- [About this task]: Every line below that contains the word "computer" must be copied.

- [Extracted information]:

_ _ _

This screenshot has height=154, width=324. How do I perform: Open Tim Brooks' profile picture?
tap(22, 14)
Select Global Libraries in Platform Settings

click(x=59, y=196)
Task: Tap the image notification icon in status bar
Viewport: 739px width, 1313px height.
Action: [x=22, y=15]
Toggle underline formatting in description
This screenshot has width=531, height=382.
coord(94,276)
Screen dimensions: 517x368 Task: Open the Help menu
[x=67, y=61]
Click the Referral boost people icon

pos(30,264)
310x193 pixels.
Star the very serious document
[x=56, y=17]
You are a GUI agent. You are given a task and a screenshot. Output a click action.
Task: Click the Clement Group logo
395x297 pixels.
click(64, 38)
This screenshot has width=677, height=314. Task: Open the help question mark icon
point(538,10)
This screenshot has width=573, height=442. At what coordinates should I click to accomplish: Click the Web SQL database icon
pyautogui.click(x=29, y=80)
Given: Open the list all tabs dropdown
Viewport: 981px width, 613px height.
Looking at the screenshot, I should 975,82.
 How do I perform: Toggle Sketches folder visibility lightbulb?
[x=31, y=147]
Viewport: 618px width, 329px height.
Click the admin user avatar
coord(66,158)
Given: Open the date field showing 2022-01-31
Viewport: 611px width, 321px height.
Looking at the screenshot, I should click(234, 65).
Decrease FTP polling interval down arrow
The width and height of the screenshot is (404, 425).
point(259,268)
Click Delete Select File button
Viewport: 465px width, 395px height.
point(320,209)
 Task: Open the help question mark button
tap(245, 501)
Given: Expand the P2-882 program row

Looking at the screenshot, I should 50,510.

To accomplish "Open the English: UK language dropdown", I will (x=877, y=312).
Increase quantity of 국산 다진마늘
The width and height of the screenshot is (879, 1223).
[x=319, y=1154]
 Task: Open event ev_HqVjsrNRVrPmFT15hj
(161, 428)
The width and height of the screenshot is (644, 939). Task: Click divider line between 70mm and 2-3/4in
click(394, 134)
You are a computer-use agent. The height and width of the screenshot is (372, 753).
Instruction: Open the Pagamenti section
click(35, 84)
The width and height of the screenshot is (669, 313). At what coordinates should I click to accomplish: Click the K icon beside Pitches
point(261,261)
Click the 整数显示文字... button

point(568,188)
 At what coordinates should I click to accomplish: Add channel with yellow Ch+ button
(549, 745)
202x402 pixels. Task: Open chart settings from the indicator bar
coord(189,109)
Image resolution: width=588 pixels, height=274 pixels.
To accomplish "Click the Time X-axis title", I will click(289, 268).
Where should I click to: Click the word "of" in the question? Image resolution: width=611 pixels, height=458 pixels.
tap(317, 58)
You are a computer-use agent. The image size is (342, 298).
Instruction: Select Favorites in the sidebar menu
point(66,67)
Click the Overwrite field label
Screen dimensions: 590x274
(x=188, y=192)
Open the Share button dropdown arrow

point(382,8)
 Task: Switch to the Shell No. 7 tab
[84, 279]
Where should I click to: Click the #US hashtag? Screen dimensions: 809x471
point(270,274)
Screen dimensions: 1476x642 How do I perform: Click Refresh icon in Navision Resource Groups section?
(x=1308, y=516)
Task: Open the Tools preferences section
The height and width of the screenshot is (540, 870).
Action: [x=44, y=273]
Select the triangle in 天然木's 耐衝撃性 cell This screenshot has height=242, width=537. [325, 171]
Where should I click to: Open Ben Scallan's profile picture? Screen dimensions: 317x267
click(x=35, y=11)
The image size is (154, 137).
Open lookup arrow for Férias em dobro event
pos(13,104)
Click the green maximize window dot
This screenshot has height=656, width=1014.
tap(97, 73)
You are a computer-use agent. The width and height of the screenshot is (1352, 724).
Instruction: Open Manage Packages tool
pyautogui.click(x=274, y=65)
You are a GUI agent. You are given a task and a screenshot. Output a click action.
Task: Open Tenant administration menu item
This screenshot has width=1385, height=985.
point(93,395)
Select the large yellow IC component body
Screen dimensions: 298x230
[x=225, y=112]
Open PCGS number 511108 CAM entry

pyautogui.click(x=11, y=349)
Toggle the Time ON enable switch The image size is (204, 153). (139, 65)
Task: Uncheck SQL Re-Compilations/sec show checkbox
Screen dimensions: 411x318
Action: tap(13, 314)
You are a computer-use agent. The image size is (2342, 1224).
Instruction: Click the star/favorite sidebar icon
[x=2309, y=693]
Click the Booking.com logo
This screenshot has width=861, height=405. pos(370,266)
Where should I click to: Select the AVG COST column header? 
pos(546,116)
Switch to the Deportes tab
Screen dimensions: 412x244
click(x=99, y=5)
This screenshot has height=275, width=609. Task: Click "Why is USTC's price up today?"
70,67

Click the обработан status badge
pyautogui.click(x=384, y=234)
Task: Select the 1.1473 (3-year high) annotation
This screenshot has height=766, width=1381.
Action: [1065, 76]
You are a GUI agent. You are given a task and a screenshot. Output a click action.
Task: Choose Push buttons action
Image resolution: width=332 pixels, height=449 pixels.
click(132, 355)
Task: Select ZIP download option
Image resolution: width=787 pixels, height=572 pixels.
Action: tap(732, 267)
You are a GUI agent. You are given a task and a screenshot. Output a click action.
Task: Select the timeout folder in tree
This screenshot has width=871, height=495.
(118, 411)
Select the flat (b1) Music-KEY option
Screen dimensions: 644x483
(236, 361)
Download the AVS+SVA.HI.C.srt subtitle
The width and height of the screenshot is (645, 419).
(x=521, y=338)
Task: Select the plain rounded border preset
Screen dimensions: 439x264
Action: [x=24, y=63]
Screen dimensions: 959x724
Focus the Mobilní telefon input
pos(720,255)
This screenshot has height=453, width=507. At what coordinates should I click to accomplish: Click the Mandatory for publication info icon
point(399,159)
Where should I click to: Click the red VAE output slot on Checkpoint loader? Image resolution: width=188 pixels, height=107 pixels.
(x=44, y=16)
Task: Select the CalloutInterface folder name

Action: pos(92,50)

_ _ _

- [Result for this task]:
You are a computer-use agent. The height and width of the screenshot is (372, 753).
You are a computer-use agent. The image size is (342, 298).
You are a computer-use agent. The width and height of the screenshot is (1352, 724).
You are a computer-use agent. The image size is (2342, 1224).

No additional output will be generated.